-- Start GIVEN RECORDS --

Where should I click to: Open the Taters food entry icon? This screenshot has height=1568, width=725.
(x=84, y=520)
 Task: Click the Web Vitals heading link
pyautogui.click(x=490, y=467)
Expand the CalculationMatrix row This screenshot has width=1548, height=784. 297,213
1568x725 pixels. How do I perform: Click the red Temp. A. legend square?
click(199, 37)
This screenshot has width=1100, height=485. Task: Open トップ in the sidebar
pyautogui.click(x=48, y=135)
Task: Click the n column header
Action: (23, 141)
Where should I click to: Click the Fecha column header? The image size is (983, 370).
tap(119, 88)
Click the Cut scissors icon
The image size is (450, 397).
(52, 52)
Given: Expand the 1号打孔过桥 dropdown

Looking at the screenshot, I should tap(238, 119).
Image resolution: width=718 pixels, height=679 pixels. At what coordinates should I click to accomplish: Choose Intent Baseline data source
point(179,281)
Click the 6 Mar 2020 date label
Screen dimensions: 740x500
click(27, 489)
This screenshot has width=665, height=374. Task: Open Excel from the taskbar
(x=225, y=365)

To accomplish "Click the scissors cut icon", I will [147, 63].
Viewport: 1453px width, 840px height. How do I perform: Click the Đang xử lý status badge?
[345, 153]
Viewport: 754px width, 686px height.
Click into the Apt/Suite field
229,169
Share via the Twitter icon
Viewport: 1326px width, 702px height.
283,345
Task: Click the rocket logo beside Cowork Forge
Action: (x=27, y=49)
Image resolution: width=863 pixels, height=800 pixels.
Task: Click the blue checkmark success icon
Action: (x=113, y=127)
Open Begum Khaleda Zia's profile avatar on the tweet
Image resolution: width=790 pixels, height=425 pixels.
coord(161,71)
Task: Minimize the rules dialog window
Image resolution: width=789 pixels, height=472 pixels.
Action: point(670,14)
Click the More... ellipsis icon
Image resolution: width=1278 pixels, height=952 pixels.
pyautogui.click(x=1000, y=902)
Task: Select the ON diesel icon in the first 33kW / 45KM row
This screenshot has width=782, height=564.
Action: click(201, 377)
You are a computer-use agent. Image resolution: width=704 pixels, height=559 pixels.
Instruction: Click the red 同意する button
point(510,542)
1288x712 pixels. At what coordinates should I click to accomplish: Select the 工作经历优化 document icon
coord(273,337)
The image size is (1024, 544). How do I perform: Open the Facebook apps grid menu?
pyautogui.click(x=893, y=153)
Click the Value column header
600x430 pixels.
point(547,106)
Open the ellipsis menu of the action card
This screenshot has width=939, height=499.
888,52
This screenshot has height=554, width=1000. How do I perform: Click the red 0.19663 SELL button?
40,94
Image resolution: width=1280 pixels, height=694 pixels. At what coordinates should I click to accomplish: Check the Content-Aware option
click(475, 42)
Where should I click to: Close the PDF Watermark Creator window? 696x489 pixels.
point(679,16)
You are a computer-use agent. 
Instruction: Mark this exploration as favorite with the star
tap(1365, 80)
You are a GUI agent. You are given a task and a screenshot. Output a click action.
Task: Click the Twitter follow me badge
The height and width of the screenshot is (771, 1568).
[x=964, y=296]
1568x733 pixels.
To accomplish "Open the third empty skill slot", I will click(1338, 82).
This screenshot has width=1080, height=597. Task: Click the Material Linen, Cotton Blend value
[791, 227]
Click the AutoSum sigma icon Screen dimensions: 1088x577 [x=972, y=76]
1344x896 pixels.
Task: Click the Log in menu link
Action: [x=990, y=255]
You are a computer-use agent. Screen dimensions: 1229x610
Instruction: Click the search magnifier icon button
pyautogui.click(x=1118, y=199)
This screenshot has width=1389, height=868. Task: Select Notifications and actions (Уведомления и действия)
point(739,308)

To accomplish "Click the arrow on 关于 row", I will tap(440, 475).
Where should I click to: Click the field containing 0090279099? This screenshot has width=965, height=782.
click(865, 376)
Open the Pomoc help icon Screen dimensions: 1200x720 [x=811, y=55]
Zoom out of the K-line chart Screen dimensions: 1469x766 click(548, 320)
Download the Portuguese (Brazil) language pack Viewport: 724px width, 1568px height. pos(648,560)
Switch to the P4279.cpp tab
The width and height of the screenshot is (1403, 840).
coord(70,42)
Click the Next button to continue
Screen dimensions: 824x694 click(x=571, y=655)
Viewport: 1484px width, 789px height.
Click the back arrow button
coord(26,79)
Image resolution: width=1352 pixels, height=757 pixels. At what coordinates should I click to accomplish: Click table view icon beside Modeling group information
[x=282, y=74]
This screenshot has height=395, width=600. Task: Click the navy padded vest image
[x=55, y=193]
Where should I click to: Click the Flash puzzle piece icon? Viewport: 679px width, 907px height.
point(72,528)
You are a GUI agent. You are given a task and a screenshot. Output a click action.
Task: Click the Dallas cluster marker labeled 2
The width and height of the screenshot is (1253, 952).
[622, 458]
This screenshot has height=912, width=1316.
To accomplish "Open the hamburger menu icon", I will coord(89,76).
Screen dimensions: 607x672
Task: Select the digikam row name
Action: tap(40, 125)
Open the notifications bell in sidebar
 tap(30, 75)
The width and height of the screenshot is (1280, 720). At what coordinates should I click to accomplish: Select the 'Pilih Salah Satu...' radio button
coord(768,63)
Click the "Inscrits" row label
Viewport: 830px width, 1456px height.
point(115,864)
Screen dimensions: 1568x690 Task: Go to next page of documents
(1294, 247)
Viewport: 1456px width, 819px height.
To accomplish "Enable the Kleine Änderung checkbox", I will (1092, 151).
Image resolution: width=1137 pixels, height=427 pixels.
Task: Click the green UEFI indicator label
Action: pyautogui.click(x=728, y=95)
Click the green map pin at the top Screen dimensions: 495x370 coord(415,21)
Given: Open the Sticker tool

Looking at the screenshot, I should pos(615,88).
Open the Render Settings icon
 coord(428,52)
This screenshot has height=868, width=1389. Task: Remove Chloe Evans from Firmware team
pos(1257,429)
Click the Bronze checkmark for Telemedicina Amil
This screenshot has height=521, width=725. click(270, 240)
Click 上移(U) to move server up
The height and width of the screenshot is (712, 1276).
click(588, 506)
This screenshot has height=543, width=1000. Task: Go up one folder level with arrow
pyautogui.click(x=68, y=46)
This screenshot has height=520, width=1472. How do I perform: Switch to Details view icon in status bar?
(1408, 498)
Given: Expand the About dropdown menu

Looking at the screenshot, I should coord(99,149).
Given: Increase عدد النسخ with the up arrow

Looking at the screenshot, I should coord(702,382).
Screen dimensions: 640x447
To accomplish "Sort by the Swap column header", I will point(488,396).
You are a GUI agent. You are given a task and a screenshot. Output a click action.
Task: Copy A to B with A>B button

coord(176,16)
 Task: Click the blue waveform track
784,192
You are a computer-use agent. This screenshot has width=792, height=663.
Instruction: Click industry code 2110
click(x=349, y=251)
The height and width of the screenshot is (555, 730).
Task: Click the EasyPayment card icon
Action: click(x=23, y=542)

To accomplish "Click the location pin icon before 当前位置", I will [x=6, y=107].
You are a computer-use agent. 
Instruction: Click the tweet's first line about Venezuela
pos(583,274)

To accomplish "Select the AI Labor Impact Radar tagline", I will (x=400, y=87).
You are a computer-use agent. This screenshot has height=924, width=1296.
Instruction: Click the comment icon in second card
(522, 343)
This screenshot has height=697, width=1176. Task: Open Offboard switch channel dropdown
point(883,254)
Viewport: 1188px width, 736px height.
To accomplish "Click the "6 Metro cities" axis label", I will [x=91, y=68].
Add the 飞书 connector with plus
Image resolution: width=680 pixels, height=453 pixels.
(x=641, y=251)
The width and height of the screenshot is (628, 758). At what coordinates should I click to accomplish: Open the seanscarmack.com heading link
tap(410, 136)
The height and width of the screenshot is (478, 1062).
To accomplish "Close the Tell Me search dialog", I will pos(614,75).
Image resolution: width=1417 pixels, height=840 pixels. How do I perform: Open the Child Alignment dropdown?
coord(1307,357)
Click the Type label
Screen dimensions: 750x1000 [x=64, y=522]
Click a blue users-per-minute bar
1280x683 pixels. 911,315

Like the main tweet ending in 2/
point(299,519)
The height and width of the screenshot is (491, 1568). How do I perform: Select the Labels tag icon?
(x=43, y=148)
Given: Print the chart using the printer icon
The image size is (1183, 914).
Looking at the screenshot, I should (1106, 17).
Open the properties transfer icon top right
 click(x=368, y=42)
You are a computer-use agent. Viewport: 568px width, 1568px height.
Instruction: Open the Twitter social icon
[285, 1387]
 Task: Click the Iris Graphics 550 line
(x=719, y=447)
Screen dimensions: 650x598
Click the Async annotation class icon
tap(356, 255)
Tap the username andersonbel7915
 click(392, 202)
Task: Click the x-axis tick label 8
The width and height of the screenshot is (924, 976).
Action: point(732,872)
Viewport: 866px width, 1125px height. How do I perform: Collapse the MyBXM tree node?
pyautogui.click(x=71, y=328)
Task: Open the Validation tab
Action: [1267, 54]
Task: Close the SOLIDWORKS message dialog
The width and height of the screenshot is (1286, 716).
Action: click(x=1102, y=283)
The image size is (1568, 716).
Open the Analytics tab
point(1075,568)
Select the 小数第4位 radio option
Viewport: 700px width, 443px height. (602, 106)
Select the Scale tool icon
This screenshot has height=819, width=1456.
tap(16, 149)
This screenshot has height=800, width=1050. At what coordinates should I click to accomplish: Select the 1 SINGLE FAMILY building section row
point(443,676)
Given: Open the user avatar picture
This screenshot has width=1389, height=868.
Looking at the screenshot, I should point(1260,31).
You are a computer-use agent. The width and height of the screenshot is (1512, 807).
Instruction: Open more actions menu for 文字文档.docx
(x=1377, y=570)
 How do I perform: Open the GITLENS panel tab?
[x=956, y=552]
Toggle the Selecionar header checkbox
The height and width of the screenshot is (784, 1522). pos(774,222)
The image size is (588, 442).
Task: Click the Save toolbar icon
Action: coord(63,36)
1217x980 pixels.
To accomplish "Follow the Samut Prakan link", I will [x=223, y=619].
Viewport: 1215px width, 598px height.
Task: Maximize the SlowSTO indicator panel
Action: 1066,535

-- End GIVEN RECORDS --

● WRITTEN TASK
Copy out the lines starting at the one containing "Click the green map" and ending at the one containing "pyautogui.click(x=68, y=46)", reproducing each character for character.

● WRITTEN ANSWER
Click the green map pin at the top Screen dimensions: 495x370 coord(415,21)
Given: Open the Sticker tool

Looking at the screenshot, I should pos(615,88).
Open the Render Settings icon
 coord(428,52)
This screenshot has height=868, width=1389. Task: Remove Chloe Evans from Firmware team
pos(1257,429)
Click the Bronze checkmark for Telemedicina Amil
This screenshot has height=521, width=725. click(270, 240)
Click 上移(U) to move server up
The height and width of the screenshot is (712, 1276).
click(588, 506)
This screenshot has height=543, width=1000. Task: Go up one folder level with arrow
pyautogui.click(x=68, y=46)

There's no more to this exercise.